Consigne ▸ Renvoyez mot pour mot le passage de l'extrait sur les peintures sur pierre qui va de « Le 17 novembre » jusqu'à « à sa mémoire. » inclus.

Extrait du texte ▸
--

Peindre sur l’albâtre, le lapis-lazuli...

Le Journal des Arts

Le 17 novembre 2000 - 601 mots

Les peintures sur pierre des XVIe et XVIIe siècles étaient une des passions de l’historien d’art Federico Zeri. Ce n’est donc pas par hasard si l’exposition d’une collection privée milanaise présentée pour la première fois au public, au Palazzo Reale de Milan, est dédiée à sa mémoire.

Milan (de notre correspondante) - Les deux cents peintures sur pierre composant l’exposition de Milan seront présentées dans la Salle des huit colonnes du Palais-Royal, l’un des espaces rénovés lors de la restauration du Piano Nobile. Le rassemblement de ces œuvres d’ardoise, de paesina (une pierre marron courante dans le nord de l’Italie, dont la texture évoque des paysages), de marbre, d’albâtre, de lapis-lazuli, d’améthyste ou de jaspe noir, est le fruit de trente ans de recherche. Federico Zeri avait consacré toute son attention à cette collection, comme en témoigne dans le parcours, le documentaire tourné en 1996 par Anna Zanoli dans lequel il confesse la difficulté d’identifier les auteurs de ces précieuses petites peintures, “véritables énigmes pour les historiens d’art”. Les études spécifiques consacrées à ces œuvres sont très rares : en effet, le support ne consent pas à la peinture la même liberté que dans les techniques sur toile ou sur bois, leur attribution est donc rendue plus difficile. “Parmi les peintres dont on ne soupçonnait pas l’activité sur pierre, explique Bona Castellotti, conservateur de la collection, on a découvert Giovanni Bilivert, que Baldinucci cite comme artiste au service de Cosme II de Médicis, Bernardino Campi en Lombardie, et Giacomo Schedoni à Bologne, auteur d’une Madonne à l’enfant. On note aussi d’Anton Maria Vassallo à Gênes, et de Claudio Ridolfi, auteur de deux Baptêmes et d’une Annonciation.”

--

Enregistrements issus d'une source de données:
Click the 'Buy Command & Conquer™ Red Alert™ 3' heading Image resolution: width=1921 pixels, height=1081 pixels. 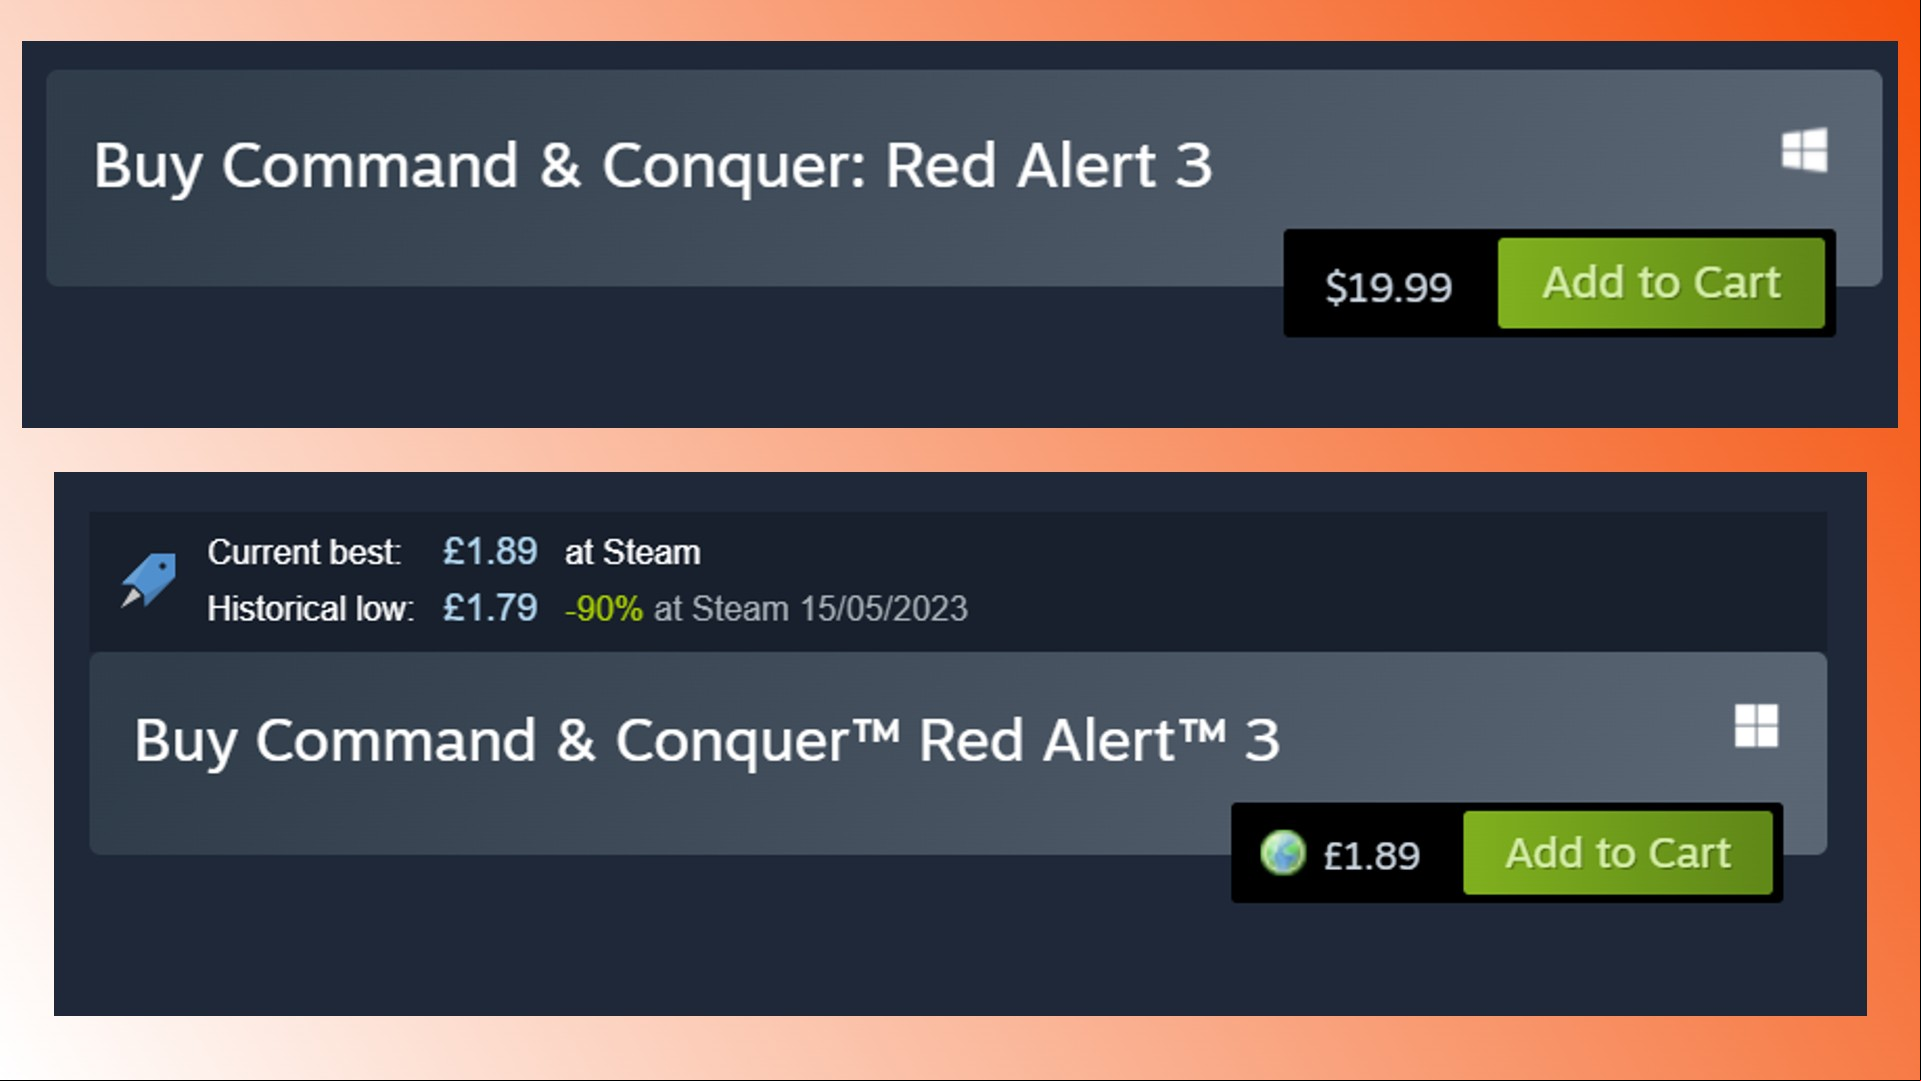pyautogui.click(x=707, y=741)
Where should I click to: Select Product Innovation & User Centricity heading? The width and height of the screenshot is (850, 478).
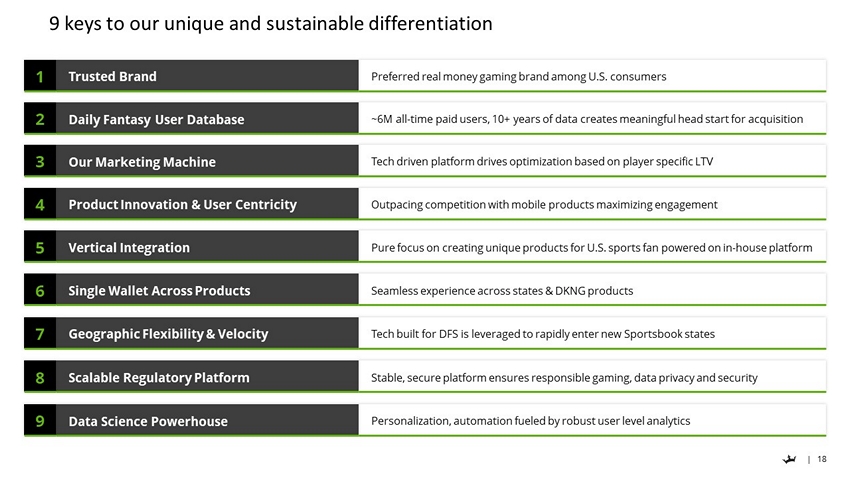pyautogui.click(x=182, y=205)
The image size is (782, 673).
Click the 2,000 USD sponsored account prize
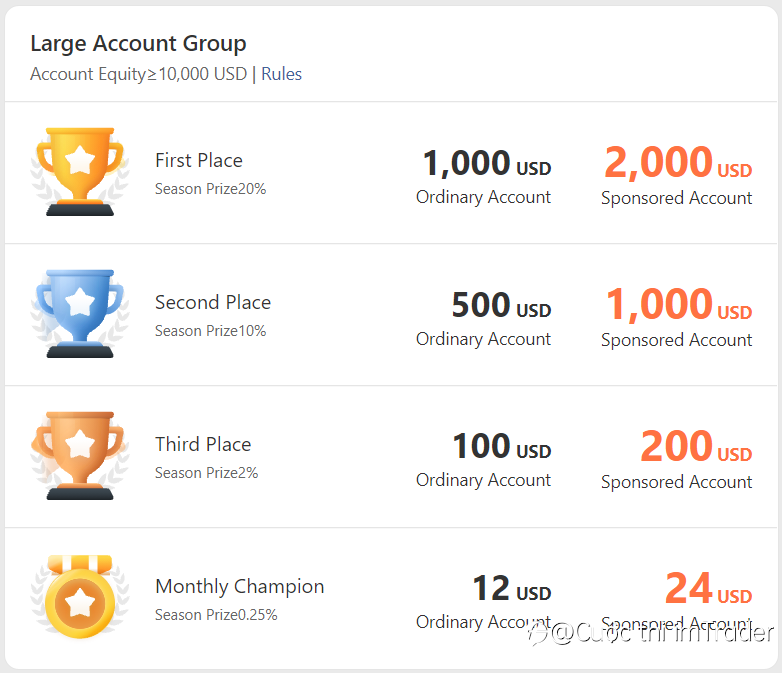coord(678,162)
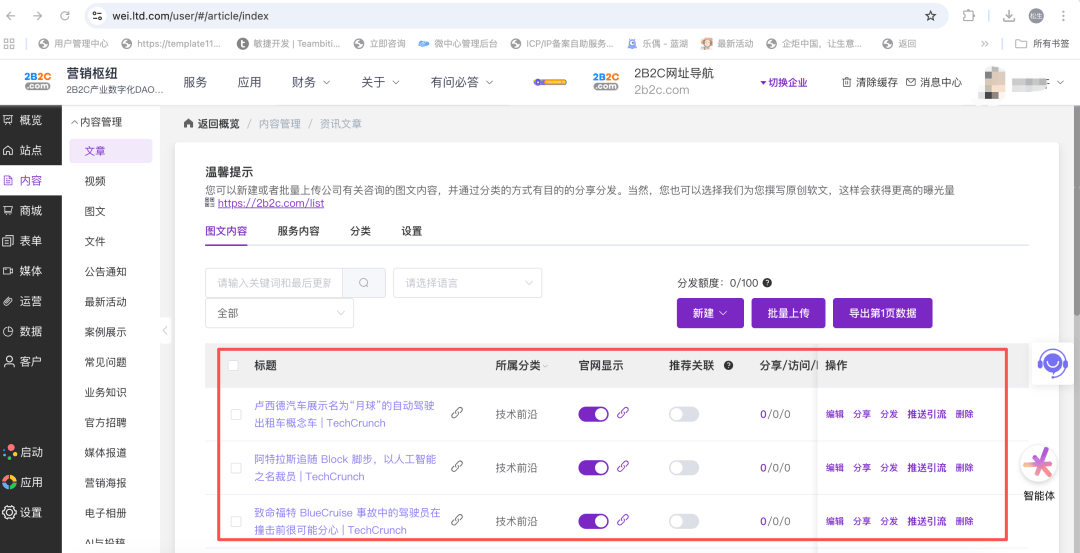
Task: Click the keyword search input field
Action: (274, 283)
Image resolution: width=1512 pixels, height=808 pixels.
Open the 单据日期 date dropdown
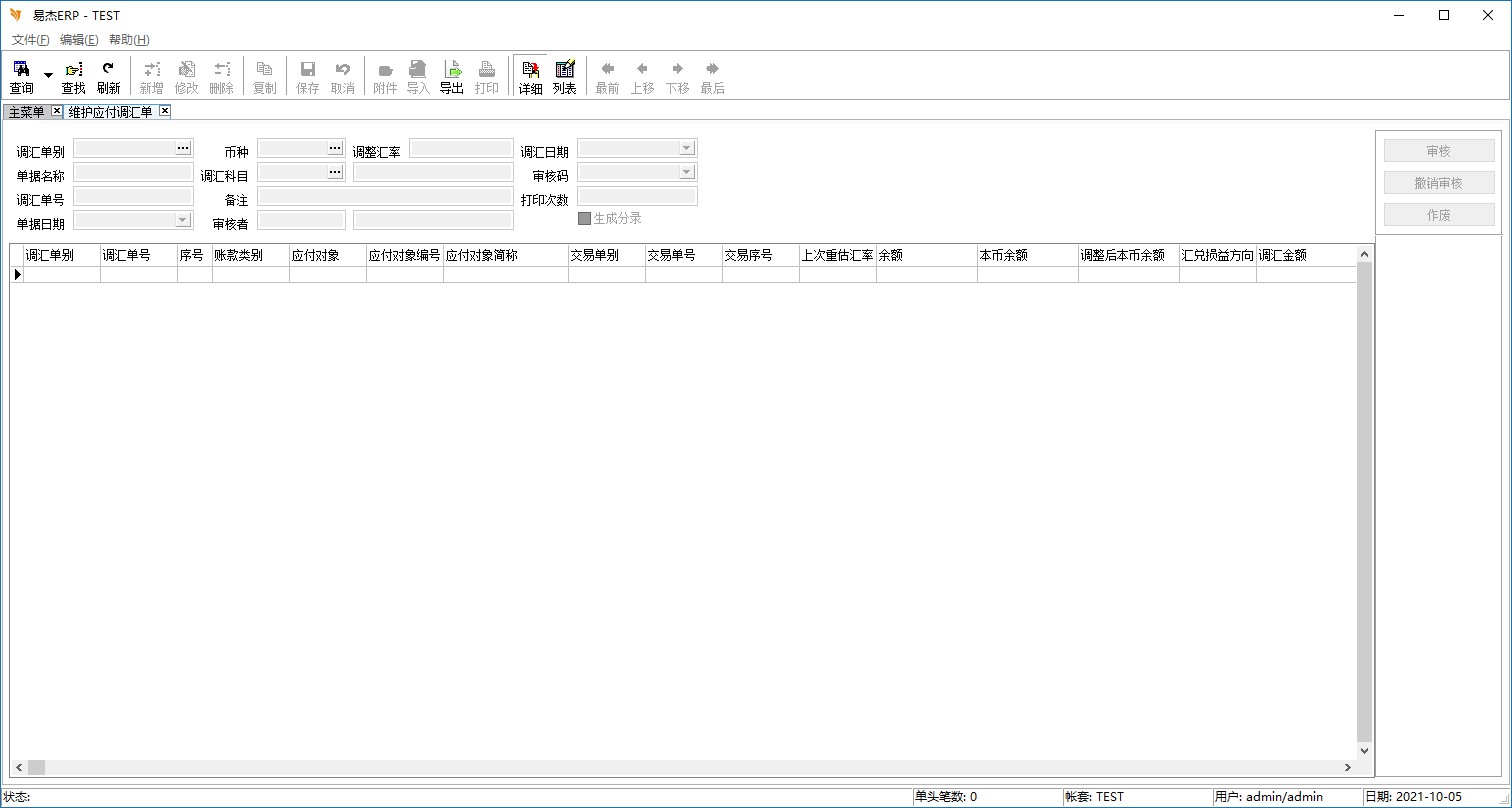pyautogui.click(x=182, y=220)
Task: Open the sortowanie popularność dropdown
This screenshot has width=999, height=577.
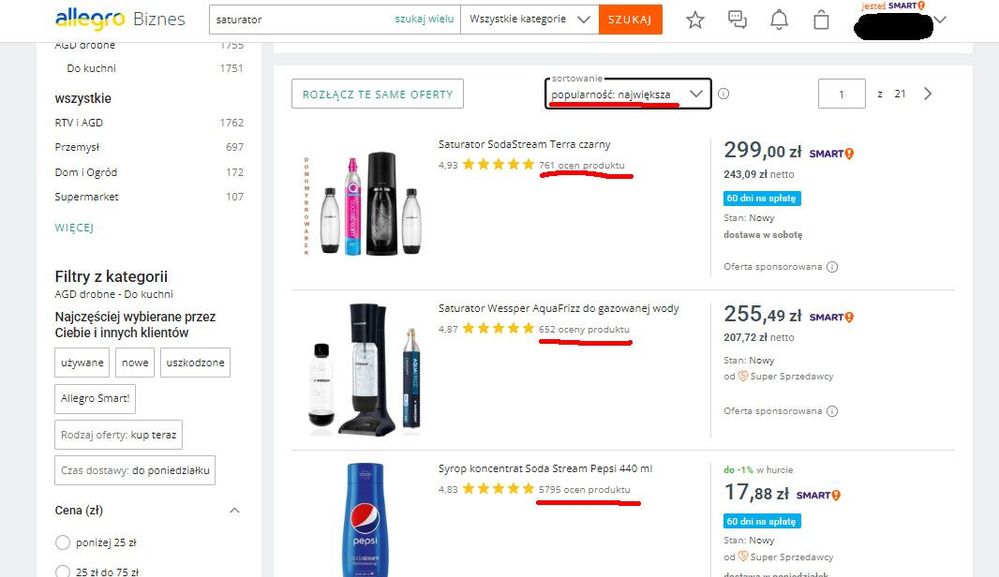Action: click(630, 94)
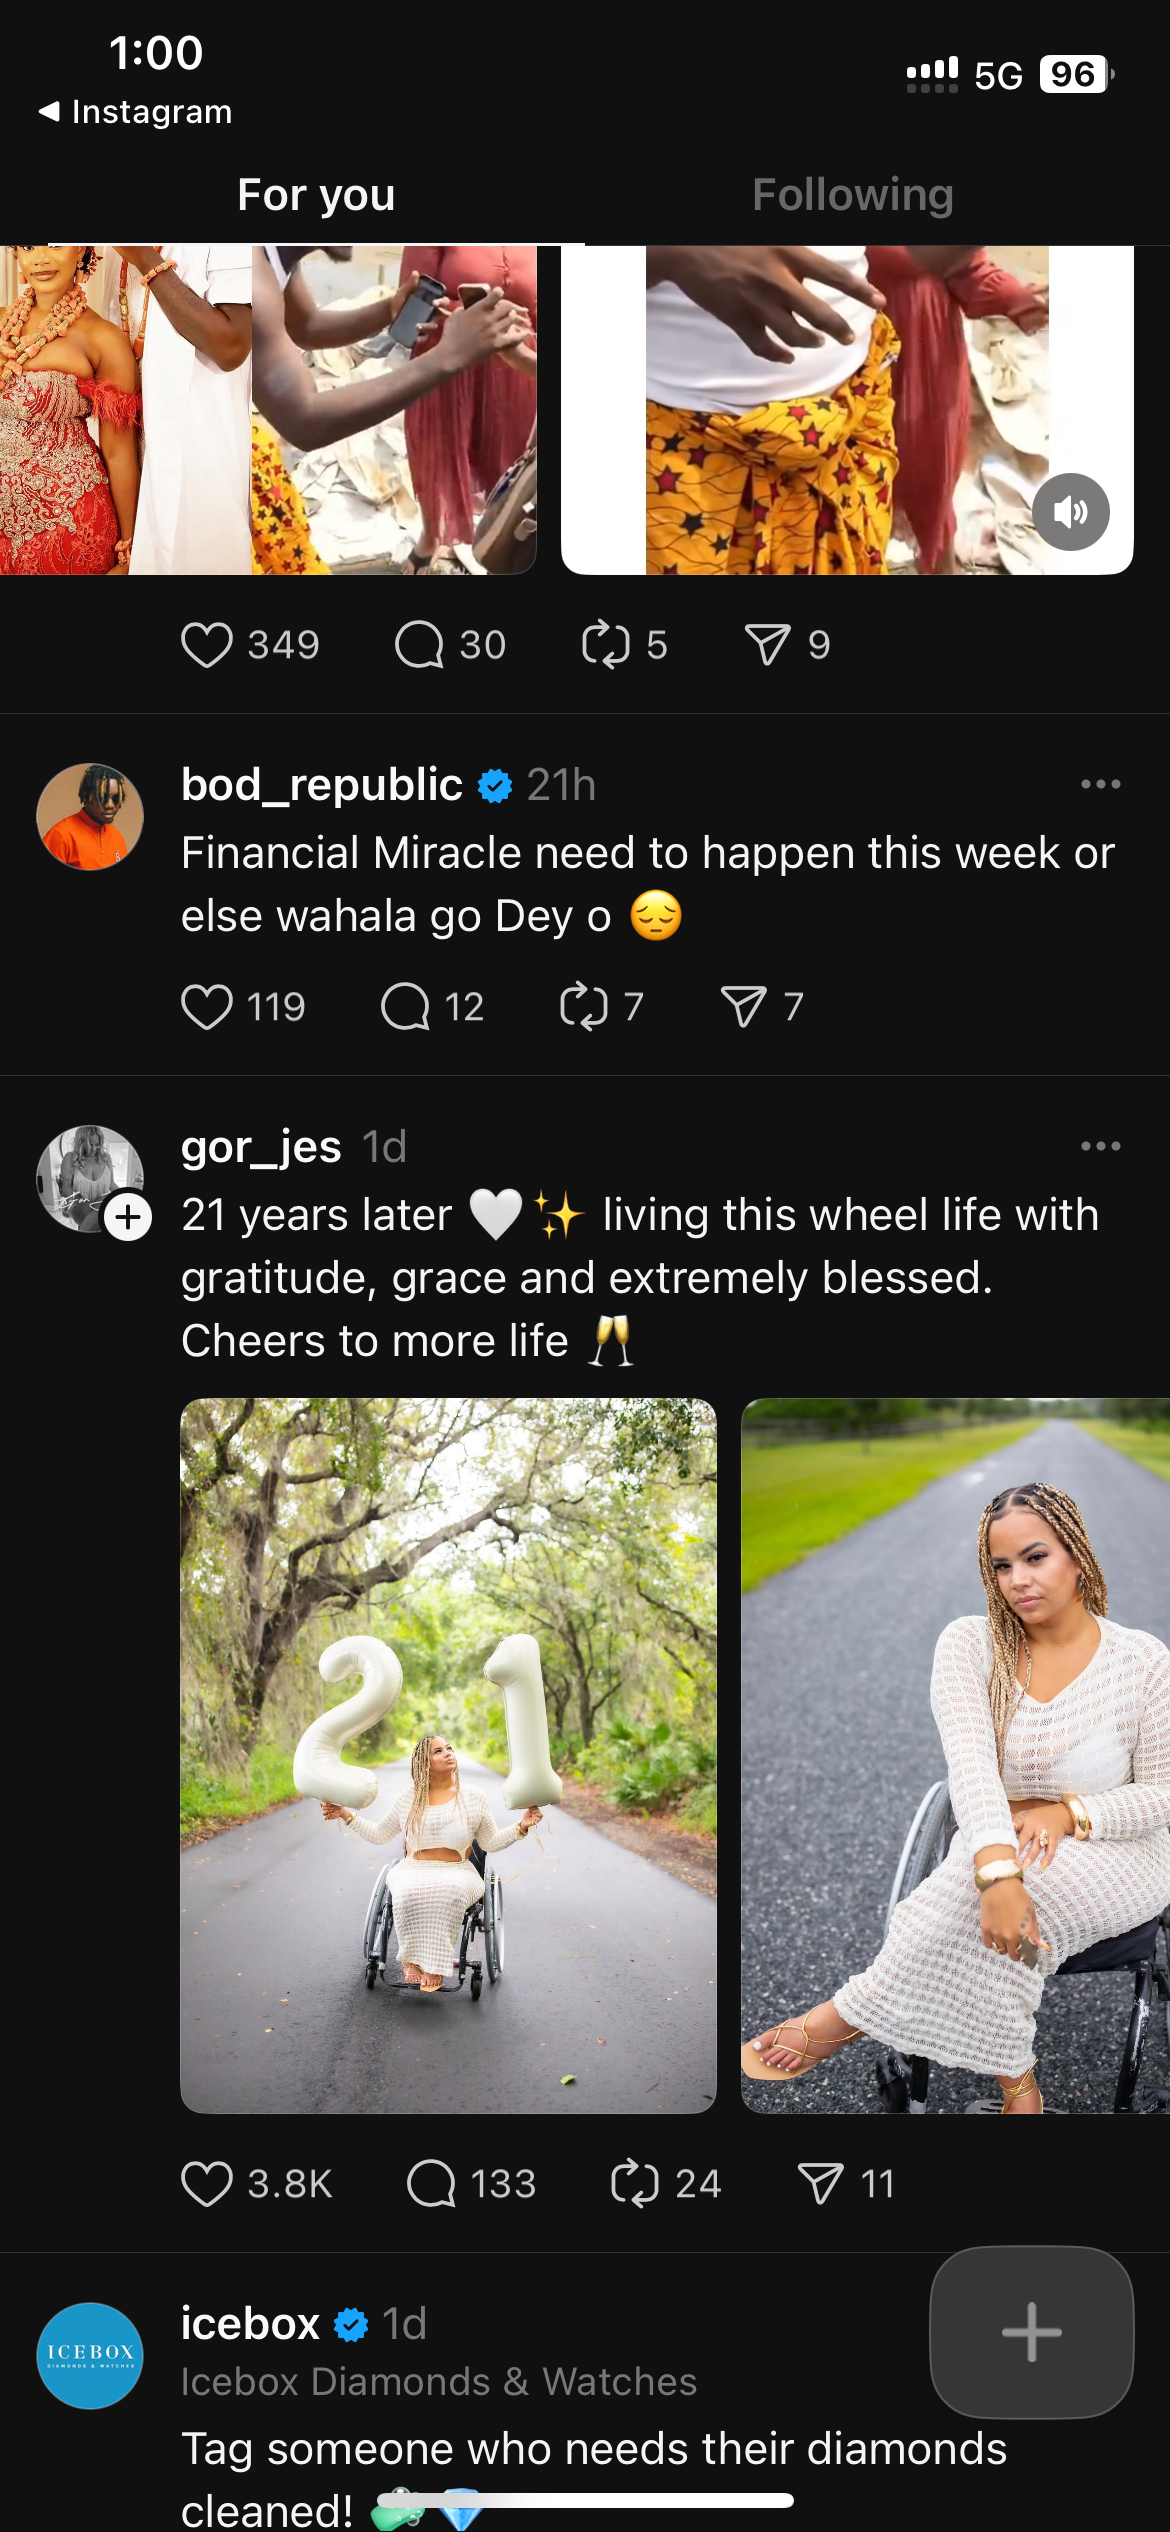The width and height of the screenshot is (1170, 2532).
Task: Select the For you tab
Action: (316, 195)
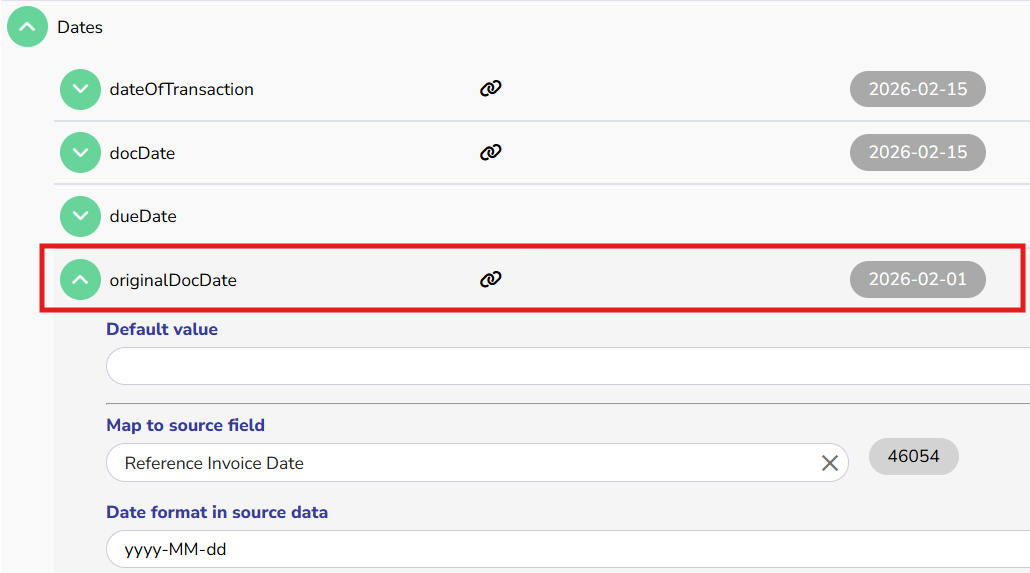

--

Votre réponse ▸
Le 17 novembre 2000 - 601 mots

Les peintures sur pierre des XVIe et XVIIe siècles étaient une des passions de l’historien d’art Federico Zeri. Ce n’est donc pas par hasard si l’exposition d’une collection privée milanaise présentée pour la première fois au public, au Palazzo Reale de Milan, est dédiée à sa mémoire.